Zowel cilia als flagella worden in talloze soorten cellen aangetroffen. Het sperma van veel dieren, algen en zelfs varens hebben bijvoorbeeld flagella. Prokaryote organismen kunnen ook één flagellum of meer bezitten. Een bacterie kan bijvoorbeeld het volgende hebben: één flagellum aan het ene uiteinde van de cel (montrichous), een of meer flagella aan beide uiteinden van de cel (amphitrichous), meerdere flagella aan het ene uiteinde van de cel (lophotrichous), of flagella verspreid over de hele cel (peritrichous). Trilharen zijn te vinden in gebieden zoals de luchtwegen en het vrouwelijke voortplantingsstelsel. In de luchtwegen helpen trilharen om slijm met stof, ziektekiemen, pollen en ander vuil weg te vegen van de longen. In het vrouwelijke voortplantingsstelsel helpen trilharen het sperma in de richting van de baarmoeder te vegen.
Meer celstructuren
Cilia en flagella zijn twee van de vele soorten interne en externe celstructuren. Andere celstructuren en organellen zijn onder meer:
- Celmembraan: dit buitenmembraan van eukaryote cellen beschermt de integriteit van het inwendige van de cel.
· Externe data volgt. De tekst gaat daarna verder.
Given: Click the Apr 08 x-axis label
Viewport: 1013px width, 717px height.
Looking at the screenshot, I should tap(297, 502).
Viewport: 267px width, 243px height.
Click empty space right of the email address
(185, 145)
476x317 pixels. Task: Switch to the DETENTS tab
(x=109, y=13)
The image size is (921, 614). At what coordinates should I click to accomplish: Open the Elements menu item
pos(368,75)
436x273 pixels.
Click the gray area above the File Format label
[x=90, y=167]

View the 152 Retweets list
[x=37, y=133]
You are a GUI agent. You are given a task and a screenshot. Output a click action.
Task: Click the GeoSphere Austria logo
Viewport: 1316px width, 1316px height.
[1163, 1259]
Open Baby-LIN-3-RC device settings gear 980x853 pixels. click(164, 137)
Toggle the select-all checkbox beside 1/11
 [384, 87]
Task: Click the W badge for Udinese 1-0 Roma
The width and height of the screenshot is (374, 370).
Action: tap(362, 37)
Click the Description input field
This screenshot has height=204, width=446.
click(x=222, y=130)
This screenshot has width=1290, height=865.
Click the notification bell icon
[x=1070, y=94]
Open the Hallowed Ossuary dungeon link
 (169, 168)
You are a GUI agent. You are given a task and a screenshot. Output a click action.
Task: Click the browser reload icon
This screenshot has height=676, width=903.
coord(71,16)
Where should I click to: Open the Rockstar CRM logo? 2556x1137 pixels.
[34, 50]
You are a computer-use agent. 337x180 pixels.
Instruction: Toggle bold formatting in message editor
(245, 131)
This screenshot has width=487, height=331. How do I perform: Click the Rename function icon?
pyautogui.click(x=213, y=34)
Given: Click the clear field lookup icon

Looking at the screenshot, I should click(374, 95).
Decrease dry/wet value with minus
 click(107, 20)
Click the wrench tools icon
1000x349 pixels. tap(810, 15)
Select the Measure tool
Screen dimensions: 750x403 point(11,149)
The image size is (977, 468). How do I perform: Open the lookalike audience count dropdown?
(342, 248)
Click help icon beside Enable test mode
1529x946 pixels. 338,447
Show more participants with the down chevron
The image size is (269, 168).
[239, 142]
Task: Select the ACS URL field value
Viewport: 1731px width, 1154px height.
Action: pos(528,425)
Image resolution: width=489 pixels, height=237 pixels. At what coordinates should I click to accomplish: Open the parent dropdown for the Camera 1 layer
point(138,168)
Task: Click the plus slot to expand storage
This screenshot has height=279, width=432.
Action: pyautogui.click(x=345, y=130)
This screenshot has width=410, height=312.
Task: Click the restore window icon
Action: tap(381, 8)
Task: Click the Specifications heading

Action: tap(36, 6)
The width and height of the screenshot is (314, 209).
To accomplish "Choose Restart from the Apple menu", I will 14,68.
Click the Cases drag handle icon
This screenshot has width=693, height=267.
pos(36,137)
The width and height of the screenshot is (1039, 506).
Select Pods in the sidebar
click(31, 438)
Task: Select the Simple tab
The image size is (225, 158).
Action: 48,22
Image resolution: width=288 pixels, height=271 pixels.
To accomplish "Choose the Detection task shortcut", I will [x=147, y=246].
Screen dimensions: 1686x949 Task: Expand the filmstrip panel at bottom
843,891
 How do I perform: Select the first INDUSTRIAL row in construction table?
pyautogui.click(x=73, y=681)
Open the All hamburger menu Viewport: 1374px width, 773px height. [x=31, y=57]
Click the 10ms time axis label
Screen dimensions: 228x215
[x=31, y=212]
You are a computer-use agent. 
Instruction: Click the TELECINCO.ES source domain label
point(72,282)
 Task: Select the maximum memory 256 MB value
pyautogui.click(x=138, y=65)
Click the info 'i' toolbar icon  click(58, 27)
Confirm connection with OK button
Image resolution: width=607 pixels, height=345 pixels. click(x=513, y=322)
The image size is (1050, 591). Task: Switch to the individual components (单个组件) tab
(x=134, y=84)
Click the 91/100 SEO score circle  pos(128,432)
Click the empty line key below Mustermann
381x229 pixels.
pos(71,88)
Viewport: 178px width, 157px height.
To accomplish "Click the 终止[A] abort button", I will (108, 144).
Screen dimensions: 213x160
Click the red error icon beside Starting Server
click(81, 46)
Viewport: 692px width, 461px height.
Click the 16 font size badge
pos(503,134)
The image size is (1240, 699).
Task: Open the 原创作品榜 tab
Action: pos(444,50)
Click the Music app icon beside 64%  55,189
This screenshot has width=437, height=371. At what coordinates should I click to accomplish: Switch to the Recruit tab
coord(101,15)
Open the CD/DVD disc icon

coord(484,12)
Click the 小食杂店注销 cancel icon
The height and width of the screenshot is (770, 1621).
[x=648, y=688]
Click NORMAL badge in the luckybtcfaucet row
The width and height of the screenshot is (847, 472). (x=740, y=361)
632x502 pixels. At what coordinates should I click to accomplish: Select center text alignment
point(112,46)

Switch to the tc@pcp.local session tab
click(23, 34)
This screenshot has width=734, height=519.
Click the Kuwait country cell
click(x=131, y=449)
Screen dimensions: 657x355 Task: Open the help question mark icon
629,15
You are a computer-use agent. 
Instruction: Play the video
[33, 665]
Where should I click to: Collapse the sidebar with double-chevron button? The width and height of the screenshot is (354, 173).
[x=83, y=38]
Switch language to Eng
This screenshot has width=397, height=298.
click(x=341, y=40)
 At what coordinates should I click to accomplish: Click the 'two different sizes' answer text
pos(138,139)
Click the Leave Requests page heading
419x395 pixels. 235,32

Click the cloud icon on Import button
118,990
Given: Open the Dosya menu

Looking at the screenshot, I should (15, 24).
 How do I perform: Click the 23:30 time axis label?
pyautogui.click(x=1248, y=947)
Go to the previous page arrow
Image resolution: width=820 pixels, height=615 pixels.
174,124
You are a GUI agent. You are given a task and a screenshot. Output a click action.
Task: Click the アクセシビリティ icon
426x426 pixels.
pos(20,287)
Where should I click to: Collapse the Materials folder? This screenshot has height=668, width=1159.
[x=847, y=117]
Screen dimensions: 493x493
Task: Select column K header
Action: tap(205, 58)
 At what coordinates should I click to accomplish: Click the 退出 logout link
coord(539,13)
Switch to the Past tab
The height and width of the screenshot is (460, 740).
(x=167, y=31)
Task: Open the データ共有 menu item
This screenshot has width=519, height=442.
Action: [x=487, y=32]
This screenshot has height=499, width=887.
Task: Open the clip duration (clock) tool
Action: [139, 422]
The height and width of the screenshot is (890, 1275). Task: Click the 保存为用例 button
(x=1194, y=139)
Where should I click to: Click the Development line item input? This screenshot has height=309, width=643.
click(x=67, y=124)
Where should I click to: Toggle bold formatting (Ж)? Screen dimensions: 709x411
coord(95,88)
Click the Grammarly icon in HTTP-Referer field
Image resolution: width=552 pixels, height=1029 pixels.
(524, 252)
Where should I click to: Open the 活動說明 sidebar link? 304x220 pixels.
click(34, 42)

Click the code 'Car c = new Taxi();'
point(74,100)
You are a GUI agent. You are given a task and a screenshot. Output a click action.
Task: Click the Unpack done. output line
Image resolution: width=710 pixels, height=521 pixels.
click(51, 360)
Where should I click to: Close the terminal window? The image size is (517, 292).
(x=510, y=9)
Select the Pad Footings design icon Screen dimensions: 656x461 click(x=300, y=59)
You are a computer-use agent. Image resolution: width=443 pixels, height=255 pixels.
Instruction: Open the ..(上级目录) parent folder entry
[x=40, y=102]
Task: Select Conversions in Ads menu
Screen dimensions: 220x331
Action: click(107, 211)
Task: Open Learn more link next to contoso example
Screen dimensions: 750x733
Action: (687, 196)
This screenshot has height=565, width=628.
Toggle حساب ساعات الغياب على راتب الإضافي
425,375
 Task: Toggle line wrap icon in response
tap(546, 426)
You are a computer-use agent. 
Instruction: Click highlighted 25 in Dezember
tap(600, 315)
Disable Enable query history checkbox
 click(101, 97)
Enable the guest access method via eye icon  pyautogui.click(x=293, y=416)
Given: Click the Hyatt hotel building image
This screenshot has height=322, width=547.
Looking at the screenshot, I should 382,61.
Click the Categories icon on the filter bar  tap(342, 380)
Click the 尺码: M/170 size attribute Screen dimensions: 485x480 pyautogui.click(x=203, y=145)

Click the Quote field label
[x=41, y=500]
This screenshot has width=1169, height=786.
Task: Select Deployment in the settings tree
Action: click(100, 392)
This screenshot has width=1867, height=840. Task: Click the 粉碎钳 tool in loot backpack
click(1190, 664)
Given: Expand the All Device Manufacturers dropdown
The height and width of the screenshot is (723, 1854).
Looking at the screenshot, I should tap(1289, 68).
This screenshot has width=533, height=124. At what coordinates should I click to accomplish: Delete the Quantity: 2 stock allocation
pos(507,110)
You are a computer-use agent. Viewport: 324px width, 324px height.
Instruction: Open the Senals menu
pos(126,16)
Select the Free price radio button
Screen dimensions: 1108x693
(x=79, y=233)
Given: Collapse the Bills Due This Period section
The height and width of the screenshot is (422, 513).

- Cytoskelet: het cytoskelet is een netwerk van vezels dat de interne infrastructuur van de cel vormt.
- Kern: celgroei en -reproductie worden gecontroleerd door de kern.
- Ribosomen: Ribosomen zijn RNA- en eiwitcomplexen die verantwoordelijk zijn voor eiwitproductie via translatie.
- Mitochondria: deze organellen leveren energie voor de cel.
- Endoplasmatisch reticulum: gevormd door het opvouwen van het plasmamembraan, synthetiseert het endoplasmatisch reticulum koolhydraten en lipiden.
- Golgi Complex: dit organel produceert, bewaart en verzendt bepaalde cellulaire producten.
- Lysosomen: Lysosomen zijn zakjes van enzymen die cellulaire macromoleculen verteren.
- Peroxisomen: deze organellen helpen alcohol te ontgiften, galzuur te vormen en zuurstof te gebruiken om vetten af te breken.
Bronnen:
- Boselli, Francesco, et al. "Een kwantitatieve benadering om de buigstijfheid van endotheliale trilharen te bestuderen tijdens mechanodetectie van de bloedstroom in vivo." Methoden in celbiologie, Vol. 127, Elsevier Academic Press, 7 maart 2015, www.sciencedirect.com/science/article/pii/S0091679X15000072.
- Lodish, H, et al. "Cilia en Flagella: structuur en beweging." Moleculaire celbiologie, 4e editie, W. H. Freeman, 2000, www.ncbi.nlm.nih.gov/books/NBK21698/.